Question

The product of two rational numbers is -7. If one of the number is -5, find the other

Answer

**step1** Understanding the problem

The problem asks us to find an unknown rational number. We are given that when this unknown number is multiplied by -5, the resulting product is -7. Our task is to determine what this other number is.

**step2** Identifying the knowns and the unknown

We know two pieces of information:
1. The product of two rational numbers is -7. This is the result of the multiplication.
2. One of the rational numbers is -5. This is one of the factors.
We need to find the other rational number, which is the missing factor in the multiplication.

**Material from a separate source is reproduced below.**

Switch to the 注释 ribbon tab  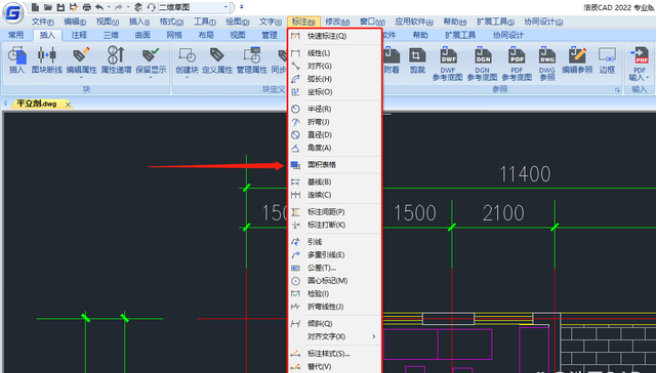point(79,35)
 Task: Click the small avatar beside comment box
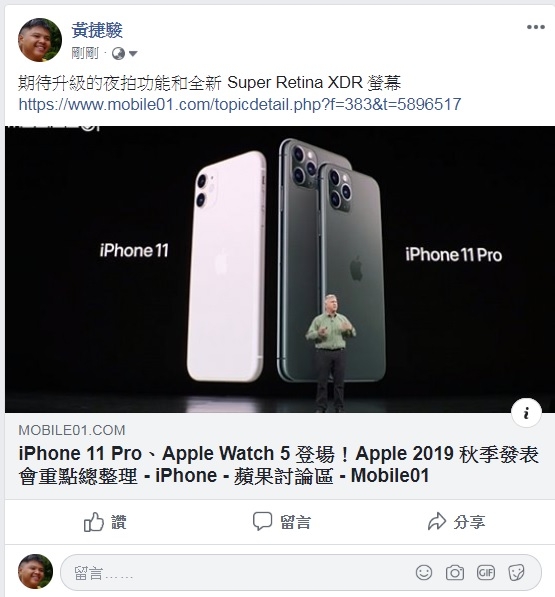point(35,571)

**step3** Relating multiplication and division

Multiplication and division are inverse operations. This means they undo each other. If we know the product of two numbers and one of the numbers, we can always find the other number by dividing the product by the known number. For example, if $$A \times B = C$$, then $$C \div B = A$$.

**step4** Setting up the calculation

Based on the relationship between multiplication and division, to find the unknown rational number, we need to divide the product, which is -7, by the known rational number, which is -5.
So, the calculation will be:
$$\text{The other number} = -7 \div -5$$

**step5** Performing the division

When dividing two numbers that both have a negative sign, the result is always a positive number.
First, let's consider the absolute values: $$7 \div 5$$.
This division can be expressed as a fraction: $$\frac{7}{5}$$.
As a mixed number, it is $$1 \frac{2}{5}$$.
As a decimal, it is $$1.4$$.
Since both numbers are negative, the quotient is positive.

**step6** Stating the answer

The other rational number is $$\frac{7}{5}$$.